Ransomware Protection

Ransomware locks your computer or encrypts your files, holding them ransom until you pay a fee to the cybercriminals who hold them hostage.

1. Navigate to Cloud One - Workload Security.

  • Click Computers.
  • Select the computer named ransomserver to open the policy details.
  • Select Anti-Malware.
  • Configuration: On.
  • Uncheck the inherited box under real-time scan.
  • Schedule: Every Day All Day.
  • Malware Scan Configuration: Default Real-Time Scan Configuration
  • Click Save.

WS_Policy WS_Policy

1.1 Edit the Real-time scan configuration

  • Click Edit next to the scan configuration to open advanced settings.
  • Under Predictive Machine Learning.
  • Action to take: Pass.
  • Under Behavior Monitoring.
  • Action to take: Pass.
  • Click Okay.
  • Click Save.

WS_Policy WS_Policy

2. In the AWS console, navigate to AWS EC2.

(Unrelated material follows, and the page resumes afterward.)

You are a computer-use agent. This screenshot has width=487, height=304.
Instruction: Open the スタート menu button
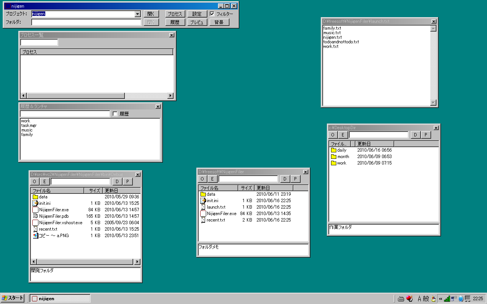pos(13,298)
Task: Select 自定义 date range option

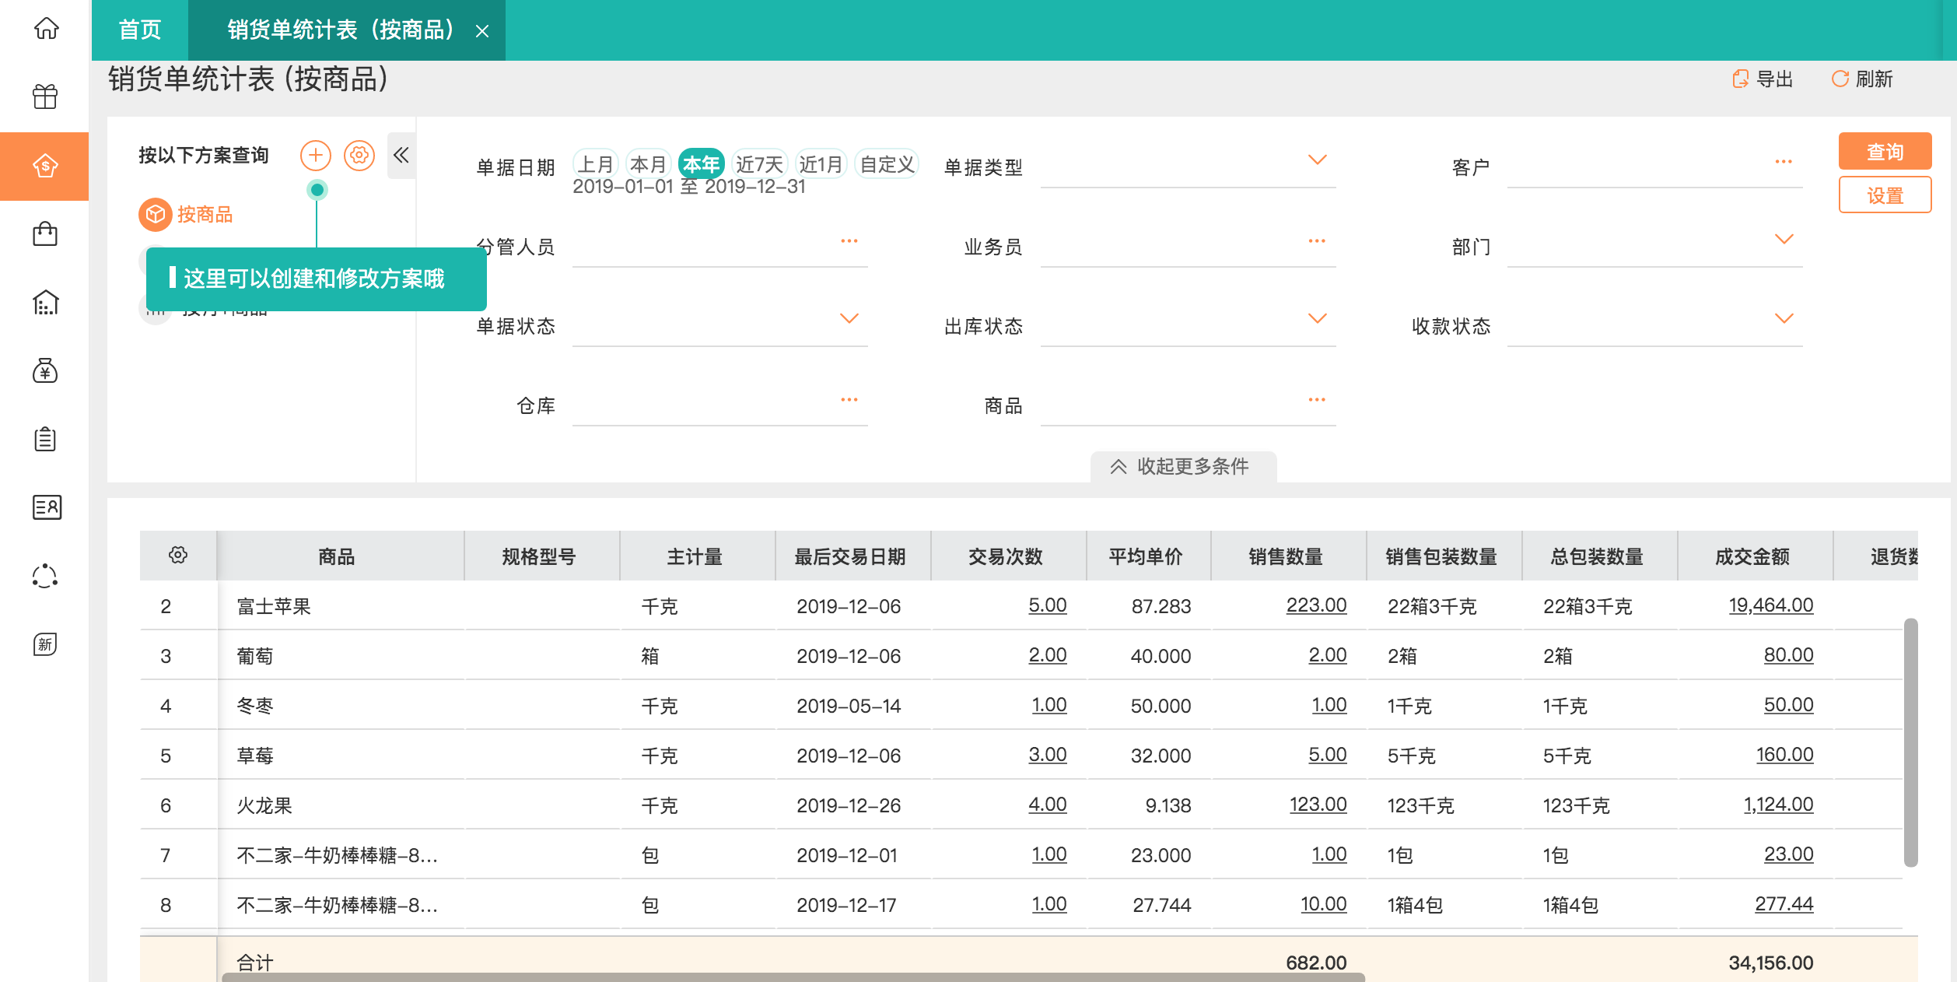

  • Select the instance named: RansomServer.
  • Click on Connect.
  • Under RDP client tab.
  • Click Get password.
  • Click Browse and select the keypair that we created in the initial step of the lab. We recommend the name “modernization_workshop”, but you may have created a keypair with a different name.
  • Click Decrypt password.
  • Copy the password and Download the remote desktop file.
  • Run the RDP client and provided the password.

WS_Policy WS_Policy WS_Policy WS_Policy WS_Policy

3. In the RDP Client, open a powershell command prompt window.

  • Run the following commands:
cd .\Desktop\ransomware-simulator
make -f .\Makefile

WS_Policy WS_Policy

4. Run the quickbuck.exe file.

  • Run the following commands and leave the shell session alive:
.\quickbuck.exe run

WS_Policy

After the executable finishes a note is dropped on the desktop of the server.

WS_Policy

5. Return to the Cloud One - Workload Security console.

  • Click Computers.
  • Select the computer named ransomserver to open the policy details.
  • Select Anti-Malware.
  • Select the Anti-Malware events tab.
  • Click Get events.

WS_Policy

6. Enable Behavior Monitoring to defend against Ransomware attacks.

  • Under the Computers tab, select the machine named: Ransomserver.
  • Select Anti-Malware.
  • Next to Default Real-time Scan Configuration, Click Edit.
  • Under Behavior Monitoring.
  • Action to take: ActiveAction.
  • Click Okay.
  • Click Save.

WS_Policy WS_Policy

7. In the RDP Client, return to powershell command prompt window.

Run the following commands to re-run the simulation attack:

Remove-Item -LiteralPath "encrypted-files" -Force -Recurse
./quickbuck.exe run

WS_Policy WS_Policy

Congrats, you have protected this server from future Ransomware attacks!